Colorectal cancer represents 10% of all cancers and is the third most common cause of death in women and men. Almost two-thirds of all bowel cancers are cancers of the colon and over one-third (34%) are cancers of the rectum, including the anus. Surgery is the cornerstone for curative treatment of rectal cancer. Mesorectal excision decreases the rate of local recurrences; however, it does not improve the overall survival of people with locally advanced rectal cancer. There have been significant research efforts since the mid-1990s to optimise the treatment of rectal cancer. Based on the findings of clinical trials, people with T3/T4 or N+ rectal tumours are now being treated preoperatively with radiation and chemotherapy, mainly fluoropyrimidine. However, the incidence of distant metastases remains as high as 30%. Combination chemotherapy regimens, similar to those used in metastatic disease with the addition of oxaliplatin and irinotecan, have been tested to improve the prognosis of people with rectal cancer.
To compare outcomes (including overall survival, disease-free survival and toxicity) between two 5-fluorouracil-containing chemotherapy regimens in people with stage II and III rectal cancer who are receiving preoperative chemoradiation.
We searched the Cochrane Colorectal Cancer Group Specialised Register (January 2015), the Cochrane Central Register of Controlled Trials (2015, Issue 1), Ovid MEDLINE (1950 to January 2015), Ovid EMBASE (1974 to January 2015) and LILACS (1982 to January 2015). We reviewed the reference lists of included studies, checked clinical trials registers and handsearched relevant journal proceedings. We applied no language or publication restrictions.
Randomised controlled trials (RCTs) comparing single-agent chemotherapy (fluoropyrimidine) versus combination chemotherapy (fluoropyrimidine plus another agent including, but not limited to, oxaliplatin) during preoperative radiochemotherapy in people with resectable rectal cancer.
Two review authors (HMR, EMKS) independently extracted data and assessed trial quality. When necessary, we requested additional information and clarification of published data from the authors of individual trials.

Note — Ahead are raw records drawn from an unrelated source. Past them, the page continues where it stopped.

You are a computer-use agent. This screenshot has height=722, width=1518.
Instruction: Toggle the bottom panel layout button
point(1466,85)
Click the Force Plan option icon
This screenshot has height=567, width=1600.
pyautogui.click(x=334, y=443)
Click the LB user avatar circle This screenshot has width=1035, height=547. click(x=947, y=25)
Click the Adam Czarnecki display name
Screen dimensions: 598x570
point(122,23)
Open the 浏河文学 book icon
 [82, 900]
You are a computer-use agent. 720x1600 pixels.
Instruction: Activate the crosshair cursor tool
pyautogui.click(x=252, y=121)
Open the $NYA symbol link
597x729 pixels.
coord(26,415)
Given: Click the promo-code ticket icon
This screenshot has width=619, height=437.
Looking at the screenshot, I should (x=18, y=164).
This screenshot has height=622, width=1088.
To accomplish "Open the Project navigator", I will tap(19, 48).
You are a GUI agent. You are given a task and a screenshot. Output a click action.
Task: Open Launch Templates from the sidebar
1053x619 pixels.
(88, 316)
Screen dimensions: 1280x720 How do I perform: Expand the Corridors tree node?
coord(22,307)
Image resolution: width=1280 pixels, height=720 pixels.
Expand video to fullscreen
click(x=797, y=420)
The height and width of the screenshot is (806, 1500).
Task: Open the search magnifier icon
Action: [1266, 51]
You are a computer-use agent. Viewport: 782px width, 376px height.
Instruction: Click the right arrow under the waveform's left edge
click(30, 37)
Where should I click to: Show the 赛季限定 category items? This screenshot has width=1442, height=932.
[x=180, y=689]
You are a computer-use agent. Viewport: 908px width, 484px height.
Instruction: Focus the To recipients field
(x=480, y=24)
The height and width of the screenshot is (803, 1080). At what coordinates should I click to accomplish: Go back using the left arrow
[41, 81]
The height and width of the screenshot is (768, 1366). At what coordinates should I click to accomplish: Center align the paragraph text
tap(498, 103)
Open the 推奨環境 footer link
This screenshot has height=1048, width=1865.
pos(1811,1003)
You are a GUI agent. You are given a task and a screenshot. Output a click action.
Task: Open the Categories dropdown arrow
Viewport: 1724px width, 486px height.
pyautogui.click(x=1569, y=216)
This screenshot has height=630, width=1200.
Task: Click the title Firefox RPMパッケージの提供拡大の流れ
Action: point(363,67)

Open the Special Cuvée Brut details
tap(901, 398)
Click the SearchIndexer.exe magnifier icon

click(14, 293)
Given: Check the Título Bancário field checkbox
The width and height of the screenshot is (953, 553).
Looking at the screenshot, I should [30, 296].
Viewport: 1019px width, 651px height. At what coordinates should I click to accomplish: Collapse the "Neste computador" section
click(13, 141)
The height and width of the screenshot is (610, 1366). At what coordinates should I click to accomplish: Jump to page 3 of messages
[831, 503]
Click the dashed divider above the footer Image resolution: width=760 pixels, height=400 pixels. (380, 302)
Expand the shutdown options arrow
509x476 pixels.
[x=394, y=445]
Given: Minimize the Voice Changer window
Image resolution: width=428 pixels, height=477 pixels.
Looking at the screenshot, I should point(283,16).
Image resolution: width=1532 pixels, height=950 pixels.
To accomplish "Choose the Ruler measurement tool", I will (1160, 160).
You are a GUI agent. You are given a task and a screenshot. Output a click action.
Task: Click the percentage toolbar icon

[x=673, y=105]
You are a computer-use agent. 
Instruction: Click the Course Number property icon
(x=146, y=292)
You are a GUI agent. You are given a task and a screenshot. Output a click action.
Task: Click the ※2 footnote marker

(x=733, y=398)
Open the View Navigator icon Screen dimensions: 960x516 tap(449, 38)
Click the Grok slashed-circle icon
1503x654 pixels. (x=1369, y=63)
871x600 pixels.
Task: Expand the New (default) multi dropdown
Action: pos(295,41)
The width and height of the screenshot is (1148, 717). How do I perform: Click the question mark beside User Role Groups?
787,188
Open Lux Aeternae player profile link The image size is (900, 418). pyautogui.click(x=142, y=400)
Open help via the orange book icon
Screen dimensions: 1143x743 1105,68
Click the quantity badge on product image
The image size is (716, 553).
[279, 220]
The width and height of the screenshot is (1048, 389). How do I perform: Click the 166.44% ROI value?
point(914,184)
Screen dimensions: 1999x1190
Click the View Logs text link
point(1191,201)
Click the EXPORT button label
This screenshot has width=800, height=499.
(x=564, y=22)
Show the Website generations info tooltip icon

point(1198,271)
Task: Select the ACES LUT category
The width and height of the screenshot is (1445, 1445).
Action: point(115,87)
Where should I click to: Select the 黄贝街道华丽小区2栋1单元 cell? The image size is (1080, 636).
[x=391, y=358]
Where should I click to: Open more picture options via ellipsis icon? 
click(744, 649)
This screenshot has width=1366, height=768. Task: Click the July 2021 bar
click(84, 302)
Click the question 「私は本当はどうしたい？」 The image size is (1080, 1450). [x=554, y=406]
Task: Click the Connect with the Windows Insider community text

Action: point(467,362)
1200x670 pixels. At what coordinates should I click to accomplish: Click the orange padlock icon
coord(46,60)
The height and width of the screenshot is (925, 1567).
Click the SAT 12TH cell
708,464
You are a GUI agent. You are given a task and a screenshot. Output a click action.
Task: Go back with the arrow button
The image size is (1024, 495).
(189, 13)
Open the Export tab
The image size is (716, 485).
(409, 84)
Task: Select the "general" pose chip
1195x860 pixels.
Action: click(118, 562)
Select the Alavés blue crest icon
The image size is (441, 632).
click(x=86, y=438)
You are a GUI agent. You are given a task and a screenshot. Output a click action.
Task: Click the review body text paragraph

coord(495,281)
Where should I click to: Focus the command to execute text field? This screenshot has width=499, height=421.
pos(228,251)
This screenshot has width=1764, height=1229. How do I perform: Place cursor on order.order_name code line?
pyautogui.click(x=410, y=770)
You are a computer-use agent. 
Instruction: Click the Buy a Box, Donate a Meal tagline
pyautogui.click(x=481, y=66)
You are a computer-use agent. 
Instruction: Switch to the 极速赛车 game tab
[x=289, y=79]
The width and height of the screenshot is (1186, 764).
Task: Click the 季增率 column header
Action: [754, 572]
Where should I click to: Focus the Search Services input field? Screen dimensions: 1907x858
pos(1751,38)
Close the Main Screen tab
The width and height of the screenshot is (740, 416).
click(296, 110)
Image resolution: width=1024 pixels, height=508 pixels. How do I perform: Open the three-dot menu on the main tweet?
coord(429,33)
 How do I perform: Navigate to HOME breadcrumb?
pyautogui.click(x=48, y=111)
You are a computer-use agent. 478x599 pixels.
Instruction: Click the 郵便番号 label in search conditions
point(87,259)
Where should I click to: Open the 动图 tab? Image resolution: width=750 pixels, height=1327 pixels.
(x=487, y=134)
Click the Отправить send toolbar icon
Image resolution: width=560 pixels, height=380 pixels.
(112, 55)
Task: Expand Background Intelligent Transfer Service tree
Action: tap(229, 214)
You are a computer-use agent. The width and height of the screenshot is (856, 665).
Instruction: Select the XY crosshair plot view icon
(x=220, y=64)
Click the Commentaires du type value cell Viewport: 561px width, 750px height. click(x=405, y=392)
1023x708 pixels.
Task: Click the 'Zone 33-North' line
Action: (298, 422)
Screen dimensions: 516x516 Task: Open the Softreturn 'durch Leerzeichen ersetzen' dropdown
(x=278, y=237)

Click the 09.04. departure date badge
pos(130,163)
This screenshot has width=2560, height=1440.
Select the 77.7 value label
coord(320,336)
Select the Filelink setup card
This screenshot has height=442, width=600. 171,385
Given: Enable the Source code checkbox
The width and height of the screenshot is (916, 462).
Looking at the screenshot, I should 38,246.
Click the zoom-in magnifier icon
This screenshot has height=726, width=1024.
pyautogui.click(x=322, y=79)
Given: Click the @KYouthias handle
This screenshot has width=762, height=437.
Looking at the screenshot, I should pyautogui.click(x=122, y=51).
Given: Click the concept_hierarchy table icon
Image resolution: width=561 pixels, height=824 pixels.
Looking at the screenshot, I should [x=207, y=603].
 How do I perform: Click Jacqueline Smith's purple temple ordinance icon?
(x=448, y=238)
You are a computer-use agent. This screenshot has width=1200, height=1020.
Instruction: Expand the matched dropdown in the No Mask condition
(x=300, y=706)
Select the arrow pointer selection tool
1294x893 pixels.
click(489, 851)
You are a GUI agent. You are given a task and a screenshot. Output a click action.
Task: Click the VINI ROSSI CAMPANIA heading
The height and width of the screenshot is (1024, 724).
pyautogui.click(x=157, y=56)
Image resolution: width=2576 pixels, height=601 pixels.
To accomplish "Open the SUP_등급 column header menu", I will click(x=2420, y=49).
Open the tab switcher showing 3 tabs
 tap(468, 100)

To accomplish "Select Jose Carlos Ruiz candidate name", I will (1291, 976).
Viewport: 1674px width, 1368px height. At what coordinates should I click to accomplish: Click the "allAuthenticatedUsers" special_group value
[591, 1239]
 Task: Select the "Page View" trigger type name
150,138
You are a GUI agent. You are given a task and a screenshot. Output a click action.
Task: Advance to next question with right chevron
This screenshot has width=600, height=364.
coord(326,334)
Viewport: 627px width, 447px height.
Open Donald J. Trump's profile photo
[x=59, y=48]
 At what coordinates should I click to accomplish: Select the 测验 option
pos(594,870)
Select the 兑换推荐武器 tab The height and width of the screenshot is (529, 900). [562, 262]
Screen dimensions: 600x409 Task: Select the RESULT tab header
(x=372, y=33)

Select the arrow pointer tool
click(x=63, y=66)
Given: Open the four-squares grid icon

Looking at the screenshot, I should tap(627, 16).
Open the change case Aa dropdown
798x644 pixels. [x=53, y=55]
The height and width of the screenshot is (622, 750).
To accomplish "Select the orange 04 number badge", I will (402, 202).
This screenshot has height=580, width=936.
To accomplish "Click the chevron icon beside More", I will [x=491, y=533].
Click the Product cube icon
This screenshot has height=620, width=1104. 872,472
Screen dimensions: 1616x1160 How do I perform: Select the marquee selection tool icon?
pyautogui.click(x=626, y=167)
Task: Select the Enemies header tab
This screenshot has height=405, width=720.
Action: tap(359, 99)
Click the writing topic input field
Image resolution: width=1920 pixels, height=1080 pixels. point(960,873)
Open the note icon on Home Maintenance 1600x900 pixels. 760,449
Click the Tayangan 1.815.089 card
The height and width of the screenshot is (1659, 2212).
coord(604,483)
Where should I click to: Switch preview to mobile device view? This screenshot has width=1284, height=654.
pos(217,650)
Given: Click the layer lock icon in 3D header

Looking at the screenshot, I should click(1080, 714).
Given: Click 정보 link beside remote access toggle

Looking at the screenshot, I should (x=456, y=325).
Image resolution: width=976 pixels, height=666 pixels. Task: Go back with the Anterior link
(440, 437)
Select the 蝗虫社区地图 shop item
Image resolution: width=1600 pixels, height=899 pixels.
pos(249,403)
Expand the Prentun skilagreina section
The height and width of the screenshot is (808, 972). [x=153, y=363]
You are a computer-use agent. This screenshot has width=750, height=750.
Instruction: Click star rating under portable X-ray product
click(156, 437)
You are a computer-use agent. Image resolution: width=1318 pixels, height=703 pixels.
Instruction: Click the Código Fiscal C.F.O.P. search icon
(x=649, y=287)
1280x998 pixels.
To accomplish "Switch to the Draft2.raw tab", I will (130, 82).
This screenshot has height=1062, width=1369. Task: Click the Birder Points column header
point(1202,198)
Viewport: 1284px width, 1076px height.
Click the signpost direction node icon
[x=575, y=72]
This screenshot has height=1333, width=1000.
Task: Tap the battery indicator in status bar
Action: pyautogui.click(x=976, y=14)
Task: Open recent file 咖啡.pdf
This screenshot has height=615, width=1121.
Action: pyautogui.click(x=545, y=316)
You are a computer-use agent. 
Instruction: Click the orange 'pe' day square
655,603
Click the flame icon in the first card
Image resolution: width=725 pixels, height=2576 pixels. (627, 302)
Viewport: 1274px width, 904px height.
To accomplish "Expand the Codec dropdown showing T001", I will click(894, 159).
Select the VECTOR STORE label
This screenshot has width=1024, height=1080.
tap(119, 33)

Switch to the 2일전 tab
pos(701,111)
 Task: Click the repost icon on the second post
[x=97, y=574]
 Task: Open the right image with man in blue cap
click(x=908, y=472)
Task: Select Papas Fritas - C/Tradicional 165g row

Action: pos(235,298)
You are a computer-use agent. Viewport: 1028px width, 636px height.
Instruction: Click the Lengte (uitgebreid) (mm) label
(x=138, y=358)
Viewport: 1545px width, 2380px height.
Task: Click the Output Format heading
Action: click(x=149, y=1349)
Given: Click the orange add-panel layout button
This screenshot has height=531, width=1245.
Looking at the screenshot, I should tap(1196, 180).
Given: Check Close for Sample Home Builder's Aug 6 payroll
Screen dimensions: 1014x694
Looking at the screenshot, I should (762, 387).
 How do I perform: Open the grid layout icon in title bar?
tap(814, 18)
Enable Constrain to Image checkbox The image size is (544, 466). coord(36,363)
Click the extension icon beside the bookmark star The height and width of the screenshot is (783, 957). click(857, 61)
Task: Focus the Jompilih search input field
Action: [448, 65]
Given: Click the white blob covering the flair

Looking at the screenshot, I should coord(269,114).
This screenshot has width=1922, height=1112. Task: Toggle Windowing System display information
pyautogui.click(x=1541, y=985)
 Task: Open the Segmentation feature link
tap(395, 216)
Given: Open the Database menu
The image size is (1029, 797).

We included four RCTs involving 3875 people with resectable rectal cancer. In the preoperative period, the participants of these studies were randomised to receive chemoradiation either with a single fluoropyrimidine agent (capecitabine or 5-fluorouracil) or with a combination of drugs (fluoropyrimidine plus oxaliplatin). The only study that reported overall survival and disease-free survival found no significant differences between the intervention and control groups; we considered this evidence very low quality.
For pathological complete response after preoperative treatment (ypCR) there was high quality evidence favouring the intervention group (odds ratio (OR) 1.23, 95% confidence interval (CI) 1.04 to 1.46), but there was also moderate quality evidence suggesting a higher risk for early toxicity in the intervention group (OR 2.07, 95% CI 1.31 to 3.27). Moderate to high quality evidence suggested that the control group had better compliance to radiotherapy (OR 0.32, 95% CI 0.14 to 0.75). There were no significant differences between groups in postoperative mortality within 60 days, postoperative morbidity, resection margins, abdominoperineal resection and Hartmann procedures.